Certain Texas cities, counties, and school districts “offer some form of insurance benefits to domestic partnerships” as part of their employee benefits programs. The Attorney General observed that the domestic partnerships at issue were not created by state law, but instead, were entirely a creation of the political subdivision. Further, according to the Attorney General, the domestic partnership benefits programs in question provide healthcare benefits on a new class of individuals and establish requirements for qualifying as a domestic partner, such as affidavits and supporting documentation.
The Attorney General stated: “By establishing eligibility criteria and requiring affidavits and other legal documentation to demonstrate applicants’ eligibility to be considered domestic partners, these political subdivisions have purported to create a legal status of domestic partnership that is not otherwise recognized under Texas law. Furthermore, the political subdivisions ‘recognize’ that legal status by providing benefits to individuals who attain that status.” The domestic partnerships criteria established in these programs is also similar to criteria associated with marriage.

Legislative debate over article I, section 32 in the House of Representatives reflected the author’s belief that the constitutional provision did not address specifically whether a political subdivision may provide employee benefits to the unmarried partner of an employee. Rather, it prohibits the creation of a legal status similar to marriage. The benefits programs here not only offered benefits to domestic partners, but created a legal status and recognized that status by making it the sole basis on which to provide benefits to domestic partners of employees.
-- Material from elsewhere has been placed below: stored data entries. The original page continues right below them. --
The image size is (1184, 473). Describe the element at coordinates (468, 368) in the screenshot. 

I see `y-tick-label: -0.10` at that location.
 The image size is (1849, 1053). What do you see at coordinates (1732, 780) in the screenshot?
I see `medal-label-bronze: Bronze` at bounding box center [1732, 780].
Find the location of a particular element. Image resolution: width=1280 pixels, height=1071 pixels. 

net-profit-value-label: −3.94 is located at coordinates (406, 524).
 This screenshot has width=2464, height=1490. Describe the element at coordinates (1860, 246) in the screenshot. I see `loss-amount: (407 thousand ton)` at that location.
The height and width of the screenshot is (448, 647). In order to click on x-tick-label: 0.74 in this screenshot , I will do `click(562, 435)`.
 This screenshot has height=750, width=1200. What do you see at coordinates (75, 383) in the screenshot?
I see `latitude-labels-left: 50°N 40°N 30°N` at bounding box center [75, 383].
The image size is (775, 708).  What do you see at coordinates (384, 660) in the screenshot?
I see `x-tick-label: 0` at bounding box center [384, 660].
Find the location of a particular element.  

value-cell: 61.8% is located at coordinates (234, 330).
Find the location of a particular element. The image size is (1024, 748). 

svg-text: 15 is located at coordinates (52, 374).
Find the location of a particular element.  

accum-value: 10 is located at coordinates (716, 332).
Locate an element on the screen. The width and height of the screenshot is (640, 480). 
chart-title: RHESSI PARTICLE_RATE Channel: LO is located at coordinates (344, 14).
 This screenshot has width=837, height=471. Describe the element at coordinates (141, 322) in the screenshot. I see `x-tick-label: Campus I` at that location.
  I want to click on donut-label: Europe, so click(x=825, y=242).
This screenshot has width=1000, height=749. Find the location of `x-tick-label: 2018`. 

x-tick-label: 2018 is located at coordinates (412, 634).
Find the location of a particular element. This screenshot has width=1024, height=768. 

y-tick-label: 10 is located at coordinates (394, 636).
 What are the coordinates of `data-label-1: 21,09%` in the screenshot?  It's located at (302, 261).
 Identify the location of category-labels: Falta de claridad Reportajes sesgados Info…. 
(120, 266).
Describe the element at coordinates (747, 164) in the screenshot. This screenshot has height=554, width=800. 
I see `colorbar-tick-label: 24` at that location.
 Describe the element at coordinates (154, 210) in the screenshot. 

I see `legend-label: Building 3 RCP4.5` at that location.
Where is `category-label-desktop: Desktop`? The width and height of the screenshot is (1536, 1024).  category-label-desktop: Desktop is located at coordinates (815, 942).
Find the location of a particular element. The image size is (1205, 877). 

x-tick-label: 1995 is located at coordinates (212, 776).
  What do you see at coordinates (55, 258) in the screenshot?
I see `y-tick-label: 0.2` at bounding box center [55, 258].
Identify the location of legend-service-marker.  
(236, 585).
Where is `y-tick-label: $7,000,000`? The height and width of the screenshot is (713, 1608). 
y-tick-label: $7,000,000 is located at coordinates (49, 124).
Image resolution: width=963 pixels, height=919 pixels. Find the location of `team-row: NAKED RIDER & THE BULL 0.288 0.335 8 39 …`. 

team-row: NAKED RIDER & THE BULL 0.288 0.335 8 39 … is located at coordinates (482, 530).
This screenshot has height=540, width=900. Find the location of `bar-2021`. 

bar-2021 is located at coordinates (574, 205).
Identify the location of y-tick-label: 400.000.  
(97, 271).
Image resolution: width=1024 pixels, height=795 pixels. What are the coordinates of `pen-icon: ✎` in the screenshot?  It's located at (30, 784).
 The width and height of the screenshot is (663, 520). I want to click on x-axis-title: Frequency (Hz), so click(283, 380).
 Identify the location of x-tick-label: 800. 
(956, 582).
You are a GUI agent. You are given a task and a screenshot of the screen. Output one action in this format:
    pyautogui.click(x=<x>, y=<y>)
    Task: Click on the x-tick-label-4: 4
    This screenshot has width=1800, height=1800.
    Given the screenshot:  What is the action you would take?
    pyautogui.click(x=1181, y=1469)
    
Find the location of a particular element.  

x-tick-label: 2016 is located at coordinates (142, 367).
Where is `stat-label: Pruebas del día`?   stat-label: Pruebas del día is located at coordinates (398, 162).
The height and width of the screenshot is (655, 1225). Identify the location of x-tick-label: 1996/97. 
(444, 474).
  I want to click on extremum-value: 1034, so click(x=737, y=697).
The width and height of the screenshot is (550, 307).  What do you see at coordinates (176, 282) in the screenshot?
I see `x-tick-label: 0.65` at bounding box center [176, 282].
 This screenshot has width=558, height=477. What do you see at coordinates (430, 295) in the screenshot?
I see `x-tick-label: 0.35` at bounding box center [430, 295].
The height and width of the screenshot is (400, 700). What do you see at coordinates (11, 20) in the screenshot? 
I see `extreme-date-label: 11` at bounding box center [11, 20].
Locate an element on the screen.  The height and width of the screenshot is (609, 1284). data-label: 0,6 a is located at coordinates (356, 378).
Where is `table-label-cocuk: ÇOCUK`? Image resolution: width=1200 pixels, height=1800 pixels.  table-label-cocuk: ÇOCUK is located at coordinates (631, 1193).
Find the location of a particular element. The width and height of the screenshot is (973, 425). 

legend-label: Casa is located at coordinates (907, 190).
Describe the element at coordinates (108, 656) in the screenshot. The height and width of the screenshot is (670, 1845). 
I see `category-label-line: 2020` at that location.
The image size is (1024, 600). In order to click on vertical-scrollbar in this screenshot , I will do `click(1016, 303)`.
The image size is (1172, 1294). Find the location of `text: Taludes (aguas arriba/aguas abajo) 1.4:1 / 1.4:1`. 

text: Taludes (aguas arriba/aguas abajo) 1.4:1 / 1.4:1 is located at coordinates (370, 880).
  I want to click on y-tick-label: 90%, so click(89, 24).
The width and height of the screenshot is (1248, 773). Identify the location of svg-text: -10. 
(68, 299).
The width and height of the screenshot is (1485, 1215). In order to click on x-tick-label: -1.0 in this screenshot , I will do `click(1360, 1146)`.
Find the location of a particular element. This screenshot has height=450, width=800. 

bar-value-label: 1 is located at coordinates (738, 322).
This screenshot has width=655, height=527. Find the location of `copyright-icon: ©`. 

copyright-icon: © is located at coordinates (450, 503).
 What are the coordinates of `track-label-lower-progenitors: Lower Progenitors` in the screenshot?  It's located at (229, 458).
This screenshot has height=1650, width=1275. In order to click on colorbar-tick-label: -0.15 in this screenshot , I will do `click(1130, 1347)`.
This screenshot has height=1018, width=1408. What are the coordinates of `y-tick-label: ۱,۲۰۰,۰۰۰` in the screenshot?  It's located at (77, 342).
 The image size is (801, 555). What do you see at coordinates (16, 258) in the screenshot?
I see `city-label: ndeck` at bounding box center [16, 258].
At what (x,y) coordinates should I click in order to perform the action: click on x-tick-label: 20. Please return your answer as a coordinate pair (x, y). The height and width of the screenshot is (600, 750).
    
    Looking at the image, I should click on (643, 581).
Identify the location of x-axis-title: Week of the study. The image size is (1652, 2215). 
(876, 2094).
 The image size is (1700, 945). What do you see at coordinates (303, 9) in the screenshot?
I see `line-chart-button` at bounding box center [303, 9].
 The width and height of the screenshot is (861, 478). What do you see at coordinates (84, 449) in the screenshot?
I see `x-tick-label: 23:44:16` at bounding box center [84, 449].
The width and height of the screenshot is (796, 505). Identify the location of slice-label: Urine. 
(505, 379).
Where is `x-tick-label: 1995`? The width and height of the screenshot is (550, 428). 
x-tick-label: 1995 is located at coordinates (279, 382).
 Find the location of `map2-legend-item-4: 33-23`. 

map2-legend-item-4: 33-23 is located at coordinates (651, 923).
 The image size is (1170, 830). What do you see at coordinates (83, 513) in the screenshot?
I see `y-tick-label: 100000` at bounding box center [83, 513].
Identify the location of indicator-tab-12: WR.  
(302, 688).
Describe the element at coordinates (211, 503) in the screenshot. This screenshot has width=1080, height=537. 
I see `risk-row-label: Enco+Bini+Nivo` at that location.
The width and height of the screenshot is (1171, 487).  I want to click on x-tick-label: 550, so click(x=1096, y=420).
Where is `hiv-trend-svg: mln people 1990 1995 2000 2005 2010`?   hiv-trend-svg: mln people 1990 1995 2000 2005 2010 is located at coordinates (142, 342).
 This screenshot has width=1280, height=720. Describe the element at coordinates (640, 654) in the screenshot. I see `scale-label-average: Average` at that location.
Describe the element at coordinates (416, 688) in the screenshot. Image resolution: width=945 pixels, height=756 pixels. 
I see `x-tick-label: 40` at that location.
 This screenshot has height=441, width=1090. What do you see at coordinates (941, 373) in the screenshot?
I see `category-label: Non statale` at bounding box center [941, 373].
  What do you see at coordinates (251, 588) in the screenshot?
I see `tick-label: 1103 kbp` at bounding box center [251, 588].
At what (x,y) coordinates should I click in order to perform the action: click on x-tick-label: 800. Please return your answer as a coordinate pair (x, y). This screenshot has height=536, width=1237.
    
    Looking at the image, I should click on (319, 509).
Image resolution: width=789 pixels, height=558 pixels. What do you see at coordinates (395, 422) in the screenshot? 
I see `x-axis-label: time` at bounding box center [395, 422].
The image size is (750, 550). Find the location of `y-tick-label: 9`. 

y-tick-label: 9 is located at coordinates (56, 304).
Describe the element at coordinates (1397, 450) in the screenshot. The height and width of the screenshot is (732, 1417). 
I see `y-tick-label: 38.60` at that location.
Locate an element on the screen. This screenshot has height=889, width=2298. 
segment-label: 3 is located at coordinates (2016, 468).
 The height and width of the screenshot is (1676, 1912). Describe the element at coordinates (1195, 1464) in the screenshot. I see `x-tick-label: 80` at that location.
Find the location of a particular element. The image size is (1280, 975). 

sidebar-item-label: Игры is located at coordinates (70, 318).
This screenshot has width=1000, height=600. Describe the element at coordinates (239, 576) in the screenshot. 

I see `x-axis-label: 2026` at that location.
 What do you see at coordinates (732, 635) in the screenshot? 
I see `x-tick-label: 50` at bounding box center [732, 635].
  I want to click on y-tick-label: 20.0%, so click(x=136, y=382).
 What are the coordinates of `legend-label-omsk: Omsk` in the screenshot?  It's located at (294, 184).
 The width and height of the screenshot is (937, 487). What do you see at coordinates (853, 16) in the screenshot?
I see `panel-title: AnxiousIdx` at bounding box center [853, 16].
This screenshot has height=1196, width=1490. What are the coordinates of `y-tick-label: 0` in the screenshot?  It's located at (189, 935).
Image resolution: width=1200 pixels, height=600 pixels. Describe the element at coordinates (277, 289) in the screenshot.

Thus, it is the creation of a “legal status similar to marriage” that violates the Texas Constitution.

This will not be the last word on this issue. The Attorney General noted that the United States Supreme Court has granted certiorari in two cases addressing state and federal laws that define marriage as it is defined in article I, section 32 of the Texas Constitution. Decisions on those cases are expected before the end of the Court’s term in June.